From a balance sheet perspective, the story is more cautious. While liquidity metrics are strong—the current ratio was a healthy 2.39 in the latest quarter, indicating ample ability to cover short-term obligations—the company has taken on substantial debt. Total debt increased by over 70% in the first nine months of 2025. While interest coverage remains very strong at 9.36x in the last quarter, this higher leverage could pose risks in a cyclical industry if earnings were to decline. The company's financial resilience has been reduced compared to the beginning of the year.

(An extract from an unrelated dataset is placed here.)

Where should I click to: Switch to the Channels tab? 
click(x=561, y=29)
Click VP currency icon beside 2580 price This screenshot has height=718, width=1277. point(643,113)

The cash flow statement underscores the company's operational strength but also its seasonality. For the full fiscal year 2024, Knife River generated $1.60 in operating cash flow for every dollar of net income, a sign of high-quality earnings. This strength continued in the most recent quarter. However, the second quarter showed negative operating cash flow, driven by a large build-up in working capital, particularly accounts receivable. This volatility is typical for the construction materials industry but requires investors to be aware that cash generation can be lumpy.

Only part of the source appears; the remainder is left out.